Phases of the Moonstone

I think it’s no accident that in Wilkie Collins’ The Moonstone, there’s more than a suggestion of lunacy. Characters go mad with love or opium, or cultivate obsessions ranging from roses to evangelical tracts and Robinson Crusoe. And not all of them can offer the stone’s curse as an excuse.

Many readers have commented on the number of ‘firsts’ that the Moonstone represents for a mystery novel. I’ll offer a couple more that I didn’t see mentioned: first story in which a great detective initially fails to solve the case, then gets another shot and makes it count; and first story to use a device that’s brilliant in context, but can never be used again because it’s so unlikely and would immediately make any reader think, ‘The author is just copying The Moonstone.’

The journey, with its multiple narrators, is varied and satisfying.
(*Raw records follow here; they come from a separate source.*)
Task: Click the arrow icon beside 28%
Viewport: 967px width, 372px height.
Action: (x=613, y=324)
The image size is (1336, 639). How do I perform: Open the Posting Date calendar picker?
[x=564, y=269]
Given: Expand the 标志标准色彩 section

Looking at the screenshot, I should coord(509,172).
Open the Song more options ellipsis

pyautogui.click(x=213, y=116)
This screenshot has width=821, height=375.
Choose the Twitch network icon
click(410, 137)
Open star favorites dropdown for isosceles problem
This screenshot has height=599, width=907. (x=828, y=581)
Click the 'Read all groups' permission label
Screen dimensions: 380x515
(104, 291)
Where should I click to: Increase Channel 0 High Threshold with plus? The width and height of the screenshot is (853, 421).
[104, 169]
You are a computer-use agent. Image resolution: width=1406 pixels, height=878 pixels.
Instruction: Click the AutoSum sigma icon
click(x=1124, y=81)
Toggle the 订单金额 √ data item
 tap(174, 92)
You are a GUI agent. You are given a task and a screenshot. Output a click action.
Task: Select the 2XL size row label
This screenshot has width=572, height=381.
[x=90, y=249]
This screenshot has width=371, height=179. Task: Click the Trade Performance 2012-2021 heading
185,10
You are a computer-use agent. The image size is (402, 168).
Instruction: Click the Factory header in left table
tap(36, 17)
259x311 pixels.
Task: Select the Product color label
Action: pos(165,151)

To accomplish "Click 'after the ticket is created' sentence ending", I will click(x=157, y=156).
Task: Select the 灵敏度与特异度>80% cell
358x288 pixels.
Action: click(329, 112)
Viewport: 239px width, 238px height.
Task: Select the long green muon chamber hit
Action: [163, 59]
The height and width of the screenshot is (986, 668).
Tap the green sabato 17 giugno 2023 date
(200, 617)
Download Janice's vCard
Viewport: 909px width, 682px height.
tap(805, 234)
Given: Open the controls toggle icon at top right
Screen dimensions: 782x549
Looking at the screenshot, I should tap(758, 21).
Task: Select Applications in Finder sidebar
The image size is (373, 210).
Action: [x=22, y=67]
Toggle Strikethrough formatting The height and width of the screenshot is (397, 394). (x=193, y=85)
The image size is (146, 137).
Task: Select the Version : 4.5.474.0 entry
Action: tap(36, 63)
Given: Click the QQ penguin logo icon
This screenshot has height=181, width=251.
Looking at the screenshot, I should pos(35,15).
The nineteenth-century pacing means that it takes longer than you might have expected, and you wind up lingering in a few country lanes or village pubs while you wait for fresh horses, but that’s far from a bad thing. And then, of course, there’s the happy ending. Characters you like are rewarded (or possibly go to their graves still concealing terrible secrets that have ruined their lives, but hey, it’s Victorian times, so you have to expect a bit of that). Best of all, the Moonstone is returned to where it should have been centuries ago: the temple of the moon god, whose devotees include, whether they know it or not, most of the characters in this book.